Vous trouverez le lien vers ce poster en cliquant : Poster Groupe Adène ERS 2018

Le résumé de ce poster est le suivant :

Fuites et la somnolence excessive chez les patients appareillés au long cours par PPC

La Pression Positive Continue (PPC) est le traitement de référence de l’apnée du sommeil. Toutefois, 12 à 18 % des patients demeurent somnolents sous PPC. Les facteurs de la somnolence à ce jour reconnus sont la mauvaise hygiène de vie, les troubles du sommeil non respiratoires (syndrome des jambes sans repos, hyersomnies, etc.) et les co-morbidités médicales ou psychiatriques dont les prises médciamenteuses.

Bien que précédemment évoquées, les conséquences de l’utilisation des machines et des masques sur la somnolence n’ont jamais été étudiées. En particulier l’impact des fuites sur la somnolence dont se plaint le patient est inconnu.

L’objectif principal de l’étude a été d’évaluer l’impact des fuites rapportées par les machines sur la somnolence rapportée par le patient.

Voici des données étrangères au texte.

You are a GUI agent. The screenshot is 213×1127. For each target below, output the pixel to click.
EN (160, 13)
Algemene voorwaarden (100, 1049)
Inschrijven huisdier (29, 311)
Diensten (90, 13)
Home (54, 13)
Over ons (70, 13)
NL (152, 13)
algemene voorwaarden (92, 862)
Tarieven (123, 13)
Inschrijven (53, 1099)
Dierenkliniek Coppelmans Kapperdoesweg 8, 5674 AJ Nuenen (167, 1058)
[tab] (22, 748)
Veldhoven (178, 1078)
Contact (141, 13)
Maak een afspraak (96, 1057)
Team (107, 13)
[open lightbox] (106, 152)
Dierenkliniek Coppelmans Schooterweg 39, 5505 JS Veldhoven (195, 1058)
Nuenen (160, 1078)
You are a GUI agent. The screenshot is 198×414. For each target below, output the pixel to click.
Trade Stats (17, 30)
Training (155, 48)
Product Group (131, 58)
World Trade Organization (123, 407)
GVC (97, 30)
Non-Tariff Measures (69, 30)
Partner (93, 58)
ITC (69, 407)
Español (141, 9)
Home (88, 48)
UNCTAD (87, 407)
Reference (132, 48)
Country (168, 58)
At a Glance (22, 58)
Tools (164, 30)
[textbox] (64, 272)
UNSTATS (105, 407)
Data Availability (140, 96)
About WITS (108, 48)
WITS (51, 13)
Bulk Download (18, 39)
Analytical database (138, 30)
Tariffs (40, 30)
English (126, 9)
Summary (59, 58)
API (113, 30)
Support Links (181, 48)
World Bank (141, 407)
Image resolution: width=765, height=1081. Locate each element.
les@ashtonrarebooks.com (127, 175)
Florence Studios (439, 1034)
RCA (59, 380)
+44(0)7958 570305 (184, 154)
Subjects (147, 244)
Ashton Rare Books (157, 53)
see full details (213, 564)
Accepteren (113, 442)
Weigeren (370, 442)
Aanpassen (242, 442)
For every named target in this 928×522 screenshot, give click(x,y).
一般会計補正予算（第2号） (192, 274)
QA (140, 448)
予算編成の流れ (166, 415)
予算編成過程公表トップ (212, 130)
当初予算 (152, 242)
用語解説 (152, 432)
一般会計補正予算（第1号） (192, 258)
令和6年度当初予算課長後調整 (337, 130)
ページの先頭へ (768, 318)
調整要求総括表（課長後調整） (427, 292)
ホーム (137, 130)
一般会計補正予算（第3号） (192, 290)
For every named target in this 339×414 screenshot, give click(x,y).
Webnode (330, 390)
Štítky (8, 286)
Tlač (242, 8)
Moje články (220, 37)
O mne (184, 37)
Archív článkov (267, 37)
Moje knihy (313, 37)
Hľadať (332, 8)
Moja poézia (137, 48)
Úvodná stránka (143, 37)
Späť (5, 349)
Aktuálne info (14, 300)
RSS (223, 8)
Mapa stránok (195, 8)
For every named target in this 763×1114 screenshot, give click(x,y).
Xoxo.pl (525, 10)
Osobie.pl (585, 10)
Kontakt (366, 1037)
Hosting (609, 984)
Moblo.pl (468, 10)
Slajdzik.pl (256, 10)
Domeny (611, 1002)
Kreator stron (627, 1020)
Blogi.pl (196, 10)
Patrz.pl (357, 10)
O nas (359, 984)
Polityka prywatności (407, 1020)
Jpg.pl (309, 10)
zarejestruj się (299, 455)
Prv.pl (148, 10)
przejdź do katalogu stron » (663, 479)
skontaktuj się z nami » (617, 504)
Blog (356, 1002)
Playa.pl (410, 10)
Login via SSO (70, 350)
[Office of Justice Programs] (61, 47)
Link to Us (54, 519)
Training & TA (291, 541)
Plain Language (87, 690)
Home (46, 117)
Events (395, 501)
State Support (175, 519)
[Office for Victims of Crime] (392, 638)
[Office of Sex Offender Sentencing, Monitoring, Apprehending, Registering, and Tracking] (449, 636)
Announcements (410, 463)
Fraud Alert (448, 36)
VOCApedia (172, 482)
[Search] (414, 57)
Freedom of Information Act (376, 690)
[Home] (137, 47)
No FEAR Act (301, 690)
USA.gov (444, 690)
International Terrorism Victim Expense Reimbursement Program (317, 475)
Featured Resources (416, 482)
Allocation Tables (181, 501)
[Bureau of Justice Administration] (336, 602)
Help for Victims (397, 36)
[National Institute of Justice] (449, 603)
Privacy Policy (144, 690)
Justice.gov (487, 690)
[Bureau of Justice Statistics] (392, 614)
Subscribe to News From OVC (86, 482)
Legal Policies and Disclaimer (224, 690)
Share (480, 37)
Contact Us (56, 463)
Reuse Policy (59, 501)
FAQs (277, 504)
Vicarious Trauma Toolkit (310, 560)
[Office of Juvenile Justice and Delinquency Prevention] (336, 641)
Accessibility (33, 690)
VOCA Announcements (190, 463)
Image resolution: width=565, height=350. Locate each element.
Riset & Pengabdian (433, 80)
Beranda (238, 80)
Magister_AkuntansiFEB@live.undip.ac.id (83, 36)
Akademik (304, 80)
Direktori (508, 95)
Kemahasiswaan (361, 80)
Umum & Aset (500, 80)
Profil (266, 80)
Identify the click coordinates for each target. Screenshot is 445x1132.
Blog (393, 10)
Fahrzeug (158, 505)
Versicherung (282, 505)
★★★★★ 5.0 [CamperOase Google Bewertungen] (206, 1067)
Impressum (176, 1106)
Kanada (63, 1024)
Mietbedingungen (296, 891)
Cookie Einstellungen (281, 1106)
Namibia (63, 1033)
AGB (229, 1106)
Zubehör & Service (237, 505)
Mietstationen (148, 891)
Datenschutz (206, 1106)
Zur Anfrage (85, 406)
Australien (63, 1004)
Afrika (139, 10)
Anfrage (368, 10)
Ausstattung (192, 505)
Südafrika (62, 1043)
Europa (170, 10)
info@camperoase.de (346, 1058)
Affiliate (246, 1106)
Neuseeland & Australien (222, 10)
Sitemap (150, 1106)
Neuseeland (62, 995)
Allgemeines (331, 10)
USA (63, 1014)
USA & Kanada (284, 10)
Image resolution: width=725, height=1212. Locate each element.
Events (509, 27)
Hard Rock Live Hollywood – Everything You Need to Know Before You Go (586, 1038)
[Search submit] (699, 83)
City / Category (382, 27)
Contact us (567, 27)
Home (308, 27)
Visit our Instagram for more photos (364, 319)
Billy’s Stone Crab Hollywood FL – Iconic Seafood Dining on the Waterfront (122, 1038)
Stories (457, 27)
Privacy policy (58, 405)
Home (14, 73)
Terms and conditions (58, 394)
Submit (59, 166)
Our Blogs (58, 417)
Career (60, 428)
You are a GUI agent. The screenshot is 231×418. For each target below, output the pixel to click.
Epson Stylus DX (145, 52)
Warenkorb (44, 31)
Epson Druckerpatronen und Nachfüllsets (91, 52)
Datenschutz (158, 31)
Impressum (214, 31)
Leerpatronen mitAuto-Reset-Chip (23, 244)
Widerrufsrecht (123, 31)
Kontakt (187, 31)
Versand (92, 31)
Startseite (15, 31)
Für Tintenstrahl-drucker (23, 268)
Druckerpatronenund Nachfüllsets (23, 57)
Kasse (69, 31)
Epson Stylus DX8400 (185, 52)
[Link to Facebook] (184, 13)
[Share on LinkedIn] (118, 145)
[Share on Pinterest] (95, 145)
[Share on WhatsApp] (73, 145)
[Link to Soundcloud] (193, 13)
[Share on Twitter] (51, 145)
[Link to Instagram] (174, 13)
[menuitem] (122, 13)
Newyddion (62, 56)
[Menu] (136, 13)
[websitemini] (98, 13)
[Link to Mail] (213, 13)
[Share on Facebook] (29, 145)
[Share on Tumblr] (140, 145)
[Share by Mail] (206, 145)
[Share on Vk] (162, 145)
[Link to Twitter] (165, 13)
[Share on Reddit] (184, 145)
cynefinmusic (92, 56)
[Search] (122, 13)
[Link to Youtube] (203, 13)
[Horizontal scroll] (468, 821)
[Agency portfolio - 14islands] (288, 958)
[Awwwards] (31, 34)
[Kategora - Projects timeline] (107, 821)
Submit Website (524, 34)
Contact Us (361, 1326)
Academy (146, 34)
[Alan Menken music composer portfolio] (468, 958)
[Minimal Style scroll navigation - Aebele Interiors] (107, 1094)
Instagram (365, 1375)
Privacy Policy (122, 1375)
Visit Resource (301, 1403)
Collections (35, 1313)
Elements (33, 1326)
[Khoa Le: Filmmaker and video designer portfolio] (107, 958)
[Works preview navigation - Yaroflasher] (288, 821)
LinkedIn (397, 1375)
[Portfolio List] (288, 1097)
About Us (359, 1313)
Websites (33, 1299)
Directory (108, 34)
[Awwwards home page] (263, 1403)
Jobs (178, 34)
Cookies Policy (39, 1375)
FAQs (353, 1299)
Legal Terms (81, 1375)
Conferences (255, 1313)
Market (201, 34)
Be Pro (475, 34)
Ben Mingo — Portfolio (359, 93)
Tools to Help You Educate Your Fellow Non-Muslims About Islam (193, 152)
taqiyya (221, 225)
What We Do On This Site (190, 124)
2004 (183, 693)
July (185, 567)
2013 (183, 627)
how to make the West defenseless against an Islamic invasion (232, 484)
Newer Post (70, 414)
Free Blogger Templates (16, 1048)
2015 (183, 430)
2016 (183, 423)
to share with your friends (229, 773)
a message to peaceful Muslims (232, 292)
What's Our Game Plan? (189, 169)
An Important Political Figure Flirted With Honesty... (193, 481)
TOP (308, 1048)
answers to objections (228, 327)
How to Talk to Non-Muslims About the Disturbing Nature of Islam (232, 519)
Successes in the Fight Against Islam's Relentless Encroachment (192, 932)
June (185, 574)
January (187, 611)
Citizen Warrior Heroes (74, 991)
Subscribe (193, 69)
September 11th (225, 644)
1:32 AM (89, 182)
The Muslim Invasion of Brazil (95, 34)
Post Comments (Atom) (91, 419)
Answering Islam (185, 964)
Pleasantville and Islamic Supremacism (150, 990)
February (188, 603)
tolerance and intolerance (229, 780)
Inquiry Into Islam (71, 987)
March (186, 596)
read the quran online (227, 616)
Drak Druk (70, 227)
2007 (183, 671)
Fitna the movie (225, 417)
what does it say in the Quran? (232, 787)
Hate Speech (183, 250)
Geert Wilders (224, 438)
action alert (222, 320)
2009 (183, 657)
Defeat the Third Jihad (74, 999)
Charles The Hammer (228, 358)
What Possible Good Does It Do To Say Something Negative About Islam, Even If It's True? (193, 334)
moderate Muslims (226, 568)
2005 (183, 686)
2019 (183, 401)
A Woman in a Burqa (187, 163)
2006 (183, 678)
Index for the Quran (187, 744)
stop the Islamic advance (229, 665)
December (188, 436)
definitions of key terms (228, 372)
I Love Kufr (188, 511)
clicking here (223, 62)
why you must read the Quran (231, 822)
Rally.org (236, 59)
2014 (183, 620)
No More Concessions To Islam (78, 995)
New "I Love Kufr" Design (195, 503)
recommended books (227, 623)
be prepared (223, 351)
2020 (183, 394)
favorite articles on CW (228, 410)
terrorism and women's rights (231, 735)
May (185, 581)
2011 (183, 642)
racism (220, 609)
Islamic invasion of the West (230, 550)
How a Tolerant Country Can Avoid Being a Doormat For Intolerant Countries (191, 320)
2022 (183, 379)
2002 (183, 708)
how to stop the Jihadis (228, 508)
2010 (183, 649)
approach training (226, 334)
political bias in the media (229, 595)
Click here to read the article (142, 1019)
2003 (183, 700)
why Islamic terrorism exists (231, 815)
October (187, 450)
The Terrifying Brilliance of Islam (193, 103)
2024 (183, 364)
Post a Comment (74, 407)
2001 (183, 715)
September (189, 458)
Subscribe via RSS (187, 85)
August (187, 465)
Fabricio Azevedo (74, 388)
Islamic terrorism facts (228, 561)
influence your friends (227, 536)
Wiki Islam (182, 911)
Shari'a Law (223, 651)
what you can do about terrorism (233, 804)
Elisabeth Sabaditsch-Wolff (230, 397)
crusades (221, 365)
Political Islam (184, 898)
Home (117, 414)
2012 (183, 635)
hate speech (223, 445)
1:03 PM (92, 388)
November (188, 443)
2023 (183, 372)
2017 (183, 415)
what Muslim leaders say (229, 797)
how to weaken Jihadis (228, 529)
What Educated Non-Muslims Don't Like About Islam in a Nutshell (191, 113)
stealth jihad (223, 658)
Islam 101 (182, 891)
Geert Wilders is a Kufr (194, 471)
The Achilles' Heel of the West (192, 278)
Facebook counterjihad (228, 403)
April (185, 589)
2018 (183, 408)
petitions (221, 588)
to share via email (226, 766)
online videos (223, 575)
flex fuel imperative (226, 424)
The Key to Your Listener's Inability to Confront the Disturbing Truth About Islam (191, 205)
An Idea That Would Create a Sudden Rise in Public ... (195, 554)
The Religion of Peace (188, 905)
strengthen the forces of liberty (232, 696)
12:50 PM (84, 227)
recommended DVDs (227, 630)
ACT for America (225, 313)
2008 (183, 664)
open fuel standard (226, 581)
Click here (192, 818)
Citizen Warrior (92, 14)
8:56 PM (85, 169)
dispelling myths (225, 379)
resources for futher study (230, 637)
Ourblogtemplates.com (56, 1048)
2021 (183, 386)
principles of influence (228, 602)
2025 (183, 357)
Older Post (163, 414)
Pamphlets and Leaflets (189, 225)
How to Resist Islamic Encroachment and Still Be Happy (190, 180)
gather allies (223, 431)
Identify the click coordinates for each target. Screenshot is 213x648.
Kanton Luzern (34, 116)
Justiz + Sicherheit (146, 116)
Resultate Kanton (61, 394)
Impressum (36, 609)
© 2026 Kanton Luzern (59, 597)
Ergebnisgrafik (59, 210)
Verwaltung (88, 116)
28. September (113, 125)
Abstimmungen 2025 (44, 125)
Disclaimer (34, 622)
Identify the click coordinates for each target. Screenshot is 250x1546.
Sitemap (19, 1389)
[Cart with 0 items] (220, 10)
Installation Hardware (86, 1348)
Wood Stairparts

Les objectifs secondaires ont été d’évaluer l’impact des fuites rapportées par le patient sur sa somnolence, de déterminer si les fuites machines étaient prédictives des fuites rapportées par le patient.

Résultats

1484 patients (durée médiane d’appareillage de 4., années, index résiduel de 1.9/h, utilisation médiane de 6.75h/j, somnolence residuelles excessive (epworth >10) chez 16.17% des patients) ont été inclus dans l’étude par 32 techniciens.

Après analyses statistiques des données collectées, on constate :

1) que les fuites rapportées par les machines ne sont pas associées à la somnolence rapportée par le patient,

2) que les fuites rapportées par le patient sont associées à sa somnolence,

3) que les fuites rapportées par la machine ne sont pas associées aux fuites rapportées par le patient alors que la plainte de bouche sèche du patient l’est.

Que changent ces résultats dans la pratique quotidienne ?

Chez le patient traité par PPC depuis plus de 3 mois et se plaignant de somnolence excessive sans facteurs surajoutés (prise médicamenteuse, hygiène sommeil, maladie cardiaque neurologique respiratoire évolutive, etc.), il convient de se poser la question d’une fuite dont se plaindrait le patient et en particulier d’une fuite buccale. Le niveau de fuite machine (télétransmis ou pas) a peu d’intérêt lorsque la problématique est la somnolence du patient.

Ce résultat positionne le technicien/l’infirmière au centre du suivi et encourage à l’utilisation d’échelles visuelles analogiques pour mesurer les fuites patients et la plainte de sécheresse buccale.